TO BE DONE:
**a.** Which people does the passage on classifying Babylonian texts name? Give each surname once.
**b.** Do these statements agree with the passage on classifying Babylonian texts? (i) Tallqvist's classification is described as very valuable. (ii) A complete work on the subject already exists. (iii) Meissner's _De Servitute babylonico-assyriaca_ appeared in Leipzig in 1882.
**c.** Could you carry the passage on classifying Babylonian texts forward from where it stops?

GIVEN TEXT:
——————————
The publications, where accompanied by translations, have generally given
some classification. Dr. Peiser, in the fourth volume of Schrader's
_Keilinschriftliche Bibliothek_, gives most suggestive indexes.(57) Dr.
Tallqvist, in his _Sprache der Contrakte Nabuna'id's_ gives a very
valuable classification.(58) Dr. Meissner classified his texts in
_Altbabylonische Privatrecht_.
A number of monographs have been written collecting the different texts
from many sources bearing on one subject, thus acting as a kind of
classification. A complete work on the subject is still needed.
(M49) Of great importance are Dr. F. E. Peiser's _Jurisprudentiae
Babylonicae quae supersunt, Coethen_, 1890 (Inaug. Diss.); Dr. B. Meissner's
_De Servitute babylonico-assyriaca_, Leipzig, 1882 (Inaug. Diss.); and Dr.
——————————
RAW DATA:
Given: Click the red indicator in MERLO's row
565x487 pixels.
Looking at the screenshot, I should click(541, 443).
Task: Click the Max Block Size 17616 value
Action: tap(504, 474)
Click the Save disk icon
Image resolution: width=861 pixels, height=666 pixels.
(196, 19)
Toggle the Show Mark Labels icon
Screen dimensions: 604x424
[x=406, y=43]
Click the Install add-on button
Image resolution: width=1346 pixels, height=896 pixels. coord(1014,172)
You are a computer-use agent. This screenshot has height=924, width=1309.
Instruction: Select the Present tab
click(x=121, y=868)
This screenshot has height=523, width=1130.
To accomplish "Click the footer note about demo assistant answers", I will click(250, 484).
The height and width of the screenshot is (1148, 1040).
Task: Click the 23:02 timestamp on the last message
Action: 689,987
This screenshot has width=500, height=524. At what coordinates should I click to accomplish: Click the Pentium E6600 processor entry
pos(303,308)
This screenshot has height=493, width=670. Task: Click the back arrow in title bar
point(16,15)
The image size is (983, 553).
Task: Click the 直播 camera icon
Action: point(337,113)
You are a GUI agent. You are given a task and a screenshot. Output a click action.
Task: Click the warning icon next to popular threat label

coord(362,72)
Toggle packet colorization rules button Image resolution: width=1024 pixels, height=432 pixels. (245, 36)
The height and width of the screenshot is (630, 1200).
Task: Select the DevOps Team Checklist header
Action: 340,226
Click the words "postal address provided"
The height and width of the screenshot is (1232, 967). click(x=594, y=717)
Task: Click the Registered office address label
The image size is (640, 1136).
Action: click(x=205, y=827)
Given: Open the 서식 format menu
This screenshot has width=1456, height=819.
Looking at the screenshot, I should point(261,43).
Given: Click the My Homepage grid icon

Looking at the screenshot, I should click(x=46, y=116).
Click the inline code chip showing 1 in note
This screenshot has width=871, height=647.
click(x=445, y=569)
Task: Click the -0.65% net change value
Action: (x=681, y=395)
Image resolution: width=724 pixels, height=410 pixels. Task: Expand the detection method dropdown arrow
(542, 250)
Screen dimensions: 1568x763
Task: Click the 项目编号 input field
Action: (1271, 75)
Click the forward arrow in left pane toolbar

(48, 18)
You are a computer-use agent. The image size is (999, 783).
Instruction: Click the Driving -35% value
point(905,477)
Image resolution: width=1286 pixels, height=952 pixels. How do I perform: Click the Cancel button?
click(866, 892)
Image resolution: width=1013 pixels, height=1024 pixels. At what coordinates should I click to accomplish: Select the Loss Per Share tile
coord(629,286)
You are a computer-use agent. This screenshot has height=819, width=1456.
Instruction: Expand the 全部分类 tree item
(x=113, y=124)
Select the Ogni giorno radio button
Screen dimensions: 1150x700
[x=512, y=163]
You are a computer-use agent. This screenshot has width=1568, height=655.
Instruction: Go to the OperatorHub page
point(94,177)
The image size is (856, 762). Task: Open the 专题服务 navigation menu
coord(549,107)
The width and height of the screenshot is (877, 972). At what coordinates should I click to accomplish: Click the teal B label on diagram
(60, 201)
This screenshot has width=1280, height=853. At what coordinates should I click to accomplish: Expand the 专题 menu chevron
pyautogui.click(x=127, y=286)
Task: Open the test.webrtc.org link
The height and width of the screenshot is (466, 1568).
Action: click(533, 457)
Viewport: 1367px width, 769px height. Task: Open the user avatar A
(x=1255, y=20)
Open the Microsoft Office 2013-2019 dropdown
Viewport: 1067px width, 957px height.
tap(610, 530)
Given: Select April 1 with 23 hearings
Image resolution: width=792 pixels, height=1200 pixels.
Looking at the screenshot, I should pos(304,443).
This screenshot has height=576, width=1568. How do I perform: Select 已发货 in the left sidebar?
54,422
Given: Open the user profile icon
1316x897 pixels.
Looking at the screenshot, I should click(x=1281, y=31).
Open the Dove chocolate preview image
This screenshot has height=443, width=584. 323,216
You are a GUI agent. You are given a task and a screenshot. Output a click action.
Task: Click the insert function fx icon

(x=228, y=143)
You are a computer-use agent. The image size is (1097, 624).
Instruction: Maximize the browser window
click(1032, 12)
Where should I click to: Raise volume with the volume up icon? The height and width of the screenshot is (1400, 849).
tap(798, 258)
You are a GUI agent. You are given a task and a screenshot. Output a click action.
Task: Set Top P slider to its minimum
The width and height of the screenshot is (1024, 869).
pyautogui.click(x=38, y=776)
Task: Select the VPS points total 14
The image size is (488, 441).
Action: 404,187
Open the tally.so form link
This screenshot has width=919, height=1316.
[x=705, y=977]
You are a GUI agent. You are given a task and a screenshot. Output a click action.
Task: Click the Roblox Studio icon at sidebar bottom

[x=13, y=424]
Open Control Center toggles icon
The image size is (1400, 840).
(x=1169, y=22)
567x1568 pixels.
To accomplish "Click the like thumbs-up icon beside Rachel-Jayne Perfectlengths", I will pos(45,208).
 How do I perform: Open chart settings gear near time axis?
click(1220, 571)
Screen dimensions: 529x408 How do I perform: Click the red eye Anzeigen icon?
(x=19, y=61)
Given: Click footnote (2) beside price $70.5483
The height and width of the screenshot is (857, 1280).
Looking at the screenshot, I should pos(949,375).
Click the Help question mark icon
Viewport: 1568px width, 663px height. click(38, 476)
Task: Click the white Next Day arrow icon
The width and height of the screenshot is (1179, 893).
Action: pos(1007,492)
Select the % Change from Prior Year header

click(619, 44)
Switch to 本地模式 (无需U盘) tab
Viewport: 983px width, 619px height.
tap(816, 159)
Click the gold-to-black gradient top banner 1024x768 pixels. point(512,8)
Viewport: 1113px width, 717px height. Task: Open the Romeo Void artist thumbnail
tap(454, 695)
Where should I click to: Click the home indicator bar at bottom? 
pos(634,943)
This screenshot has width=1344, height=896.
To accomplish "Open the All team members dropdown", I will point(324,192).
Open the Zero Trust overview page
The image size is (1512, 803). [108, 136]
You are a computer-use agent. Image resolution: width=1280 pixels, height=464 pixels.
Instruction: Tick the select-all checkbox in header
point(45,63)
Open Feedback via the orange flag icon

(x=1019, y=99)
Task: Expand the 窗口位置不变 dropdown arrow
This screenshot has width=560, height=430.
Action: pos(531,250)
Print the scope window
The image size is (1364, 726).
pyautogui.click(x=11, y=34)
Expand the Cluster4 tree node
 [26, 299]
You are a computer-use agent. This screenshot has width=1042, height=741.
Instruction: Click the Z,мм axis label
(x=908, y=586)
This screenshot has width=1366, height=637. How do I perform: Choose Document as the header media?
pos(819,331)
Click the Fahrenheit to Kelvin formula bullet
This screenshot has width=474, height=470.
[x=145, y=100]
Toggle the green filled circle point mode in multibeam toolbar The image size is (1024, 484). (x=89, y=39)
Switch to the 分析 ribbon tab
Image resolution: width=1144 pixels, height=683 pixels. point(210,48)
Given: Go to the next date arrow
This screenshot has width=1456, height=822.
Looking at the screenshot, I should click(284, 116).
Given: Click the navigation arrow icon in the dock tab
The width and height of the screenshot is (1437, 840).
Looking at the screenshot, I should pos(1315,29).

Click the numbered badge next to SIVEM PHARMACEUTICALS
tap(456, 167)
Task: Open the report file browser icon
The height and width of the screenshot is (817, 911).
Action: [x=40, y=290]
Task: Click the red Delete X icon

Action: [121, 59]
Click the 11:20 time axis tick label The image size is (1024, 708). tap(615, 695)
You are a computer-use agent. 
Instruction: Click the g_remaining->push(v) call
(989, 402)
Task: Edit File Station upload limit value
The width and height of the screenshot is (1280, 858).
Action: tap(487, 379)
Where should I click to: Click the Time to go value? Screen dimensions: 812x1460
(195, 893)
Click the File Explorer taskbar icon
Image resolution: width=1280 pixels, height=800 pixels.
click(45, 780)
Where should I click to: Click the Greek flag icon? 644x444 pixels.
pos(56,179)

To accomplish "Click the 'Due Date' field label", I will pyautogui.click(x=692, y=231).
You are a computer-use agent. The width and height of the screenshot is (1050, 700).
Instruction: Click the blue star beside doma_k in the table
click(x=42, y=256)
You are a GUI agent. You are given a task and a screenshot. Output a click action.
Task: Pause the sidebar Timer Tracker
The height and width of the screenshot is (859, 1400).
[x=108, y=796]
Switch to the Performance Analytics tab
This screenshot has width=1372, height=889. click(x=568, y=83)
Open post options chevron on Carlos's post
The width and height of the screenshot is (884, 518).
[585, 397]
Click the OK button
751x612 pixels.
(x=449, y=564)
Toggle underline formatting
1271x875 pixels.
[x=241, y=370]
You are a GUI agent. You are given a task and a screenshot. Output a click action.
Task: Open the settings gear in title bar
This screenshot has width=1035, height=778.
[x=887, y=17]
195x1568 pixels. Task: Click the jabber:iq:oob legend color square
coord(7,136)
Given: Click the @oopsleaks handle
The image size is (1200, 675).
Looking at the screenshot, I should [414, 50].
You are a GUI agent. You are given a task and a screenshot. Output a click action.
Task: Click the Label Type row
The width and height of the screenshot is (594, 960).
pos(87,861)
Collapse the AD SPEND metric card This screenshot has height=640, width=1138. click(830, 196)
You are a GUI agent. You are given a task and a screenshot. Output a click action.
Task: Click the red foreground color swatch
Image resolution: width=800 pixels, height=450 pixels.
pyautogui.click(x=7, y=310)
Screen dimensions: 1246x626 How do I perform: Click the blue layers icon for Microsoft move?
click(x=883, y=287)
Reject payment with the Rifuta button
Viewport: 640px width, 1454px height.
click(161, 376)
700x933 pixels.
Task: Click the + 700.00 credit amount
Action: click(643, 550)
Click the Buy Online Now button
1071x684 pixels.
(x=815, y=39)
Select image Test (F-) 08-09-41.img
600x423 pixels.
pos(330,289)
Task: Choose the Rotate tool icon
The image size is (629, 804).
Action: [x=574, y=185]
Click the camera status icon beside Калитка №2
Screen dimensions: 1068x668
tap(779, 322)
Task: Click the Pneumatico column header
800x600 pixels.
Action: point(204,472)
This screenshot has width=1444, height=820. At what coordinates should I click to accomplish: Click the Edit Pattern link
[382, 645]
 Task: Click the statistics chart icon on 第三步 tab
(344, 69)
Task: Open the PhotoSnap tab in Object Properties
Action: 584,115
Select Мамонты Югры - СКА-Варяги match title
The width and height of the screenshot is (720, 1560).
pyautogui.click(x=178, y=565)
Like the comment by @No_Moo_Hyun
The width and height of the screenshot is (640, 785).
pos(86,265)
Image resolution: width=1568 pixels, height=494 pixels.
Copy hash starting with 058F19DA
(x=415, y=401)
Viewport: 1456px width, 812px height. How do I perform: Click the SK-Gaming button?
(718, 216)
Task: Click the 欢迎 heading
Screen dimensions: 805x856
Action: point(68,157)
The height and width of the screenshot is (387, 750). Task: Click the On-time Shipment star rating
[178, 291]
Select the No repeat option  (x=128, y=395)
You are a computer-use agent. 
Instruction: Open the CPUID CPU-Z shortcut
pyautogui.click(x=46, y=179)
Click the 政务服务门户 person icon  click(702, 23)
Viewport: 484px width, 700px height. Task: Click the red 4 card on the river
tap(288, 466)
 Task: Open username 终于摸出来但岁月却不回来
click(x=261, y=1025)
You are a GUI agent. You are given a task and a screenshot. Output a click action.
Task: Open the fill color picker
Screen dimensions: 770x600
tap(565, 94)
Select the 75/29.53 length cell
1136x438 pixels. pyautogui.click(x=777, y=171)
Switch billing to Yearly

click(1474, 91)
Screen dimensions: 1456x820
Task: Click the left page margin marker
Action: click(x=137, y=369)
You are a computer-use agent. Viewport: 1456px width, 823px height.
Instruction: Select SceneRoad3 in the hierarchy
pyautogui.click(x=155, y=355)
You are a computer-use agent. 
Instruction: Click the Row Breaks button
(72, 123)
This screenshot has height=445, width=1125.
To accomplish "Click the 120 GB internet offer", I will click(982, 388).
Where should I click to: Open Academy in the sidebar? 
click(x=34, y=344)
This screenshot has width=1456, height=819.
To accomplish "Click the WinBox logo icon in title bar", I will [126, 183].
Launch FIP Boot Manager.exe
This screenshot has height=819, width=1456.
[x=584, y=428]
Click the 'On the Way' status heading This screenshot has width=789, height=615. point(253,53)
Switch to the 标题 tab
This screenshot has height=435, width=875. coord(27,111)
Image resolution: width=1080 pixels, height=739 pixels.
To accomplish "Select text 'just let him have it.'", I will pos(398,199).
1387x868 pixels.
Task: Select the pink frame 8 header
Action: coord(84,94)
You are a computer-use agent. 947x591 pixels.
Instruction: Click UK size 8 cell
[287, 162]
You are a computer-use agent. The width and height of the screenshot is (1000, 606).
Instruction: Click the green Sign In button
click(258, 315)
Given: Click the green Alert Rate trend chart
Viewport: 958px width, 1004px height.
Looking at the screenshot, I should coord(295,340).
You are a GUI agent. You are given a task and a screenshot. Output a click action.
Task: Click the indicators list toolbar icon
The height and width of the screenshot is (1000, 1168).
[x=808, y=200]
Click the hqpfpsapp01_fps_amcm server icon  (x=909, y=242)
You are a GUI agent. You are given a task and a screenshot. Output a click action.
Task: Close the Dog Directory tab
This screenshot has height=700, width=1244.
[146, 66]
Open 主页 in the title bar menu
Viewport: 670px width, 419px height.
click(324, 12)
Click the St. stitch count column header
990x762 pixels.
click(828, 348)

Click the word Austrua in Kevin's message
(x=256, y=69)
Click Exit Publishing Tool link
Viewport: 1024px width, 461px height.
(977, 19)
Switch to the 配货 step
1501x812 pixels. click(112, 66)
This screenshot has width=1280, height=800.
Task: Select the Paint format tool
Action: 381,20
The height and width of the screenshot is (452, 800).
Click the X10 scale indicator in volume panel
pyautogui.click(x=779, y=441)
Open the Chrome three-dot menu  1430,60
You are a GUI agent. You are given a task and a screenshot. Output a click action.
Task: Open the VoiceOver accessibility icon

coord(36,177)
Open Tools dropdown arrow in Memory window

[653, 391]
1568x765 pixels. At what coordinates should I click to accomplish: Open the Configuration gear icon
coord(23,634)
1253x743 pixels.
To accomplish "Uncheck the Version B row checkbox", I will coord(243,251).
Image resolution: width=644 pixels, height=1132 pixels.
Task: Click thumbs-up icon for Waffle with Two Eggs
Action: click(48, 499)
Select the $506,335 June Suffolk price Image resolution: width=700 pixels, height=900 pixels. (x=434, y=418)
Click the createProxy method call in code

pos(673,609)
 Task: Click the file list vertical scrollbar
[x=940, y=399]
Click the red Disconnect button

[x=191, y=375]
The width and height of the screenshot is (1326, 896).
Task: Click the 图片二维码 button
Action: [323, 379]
——————————
PER-TASK ANSWERS:
**a.** Peiser, Schrader, Tallqvist, Meissner

**b.**
(i) Yes: "gives a very
valuable classification."
(ii) No: "A complete work on the subject is still needed."
(iii) Yes: "_De Servitute babylonico-assyriaca_, Leipzig, 1882"

**c.**
V. Marx, _Die Stellung der Frauen in Babylonien (Nebuchadnezzar to Darius
__B.C.__ 604-485)_ published in the _Beitraege zur Assyriologie_, Vol. IV.,
pp. 1-77. These should certainly be read by any serious student of the
times. To reproduce their contents would occupy too much space.
On the whole subject of social life, as illustrated by these contracts,
there is a valuable study by Dr. F. E. Peiser, called _Skizze der
Babylonischen Gesellschaft_.(59) Professor Sayce's _Babylonians and
Assyrians_ in the _Semitic Series_, 1900, is an excellent account, though
in some respects not sufficiently critical. But in all such preliminary
work it is easy to feel sure of conclusions which have to be revised with
fuller knowledge. Time will doubtless show this to be true of what is said
in the present work. But wherever doubt is felt by the writer, it will be
indicated.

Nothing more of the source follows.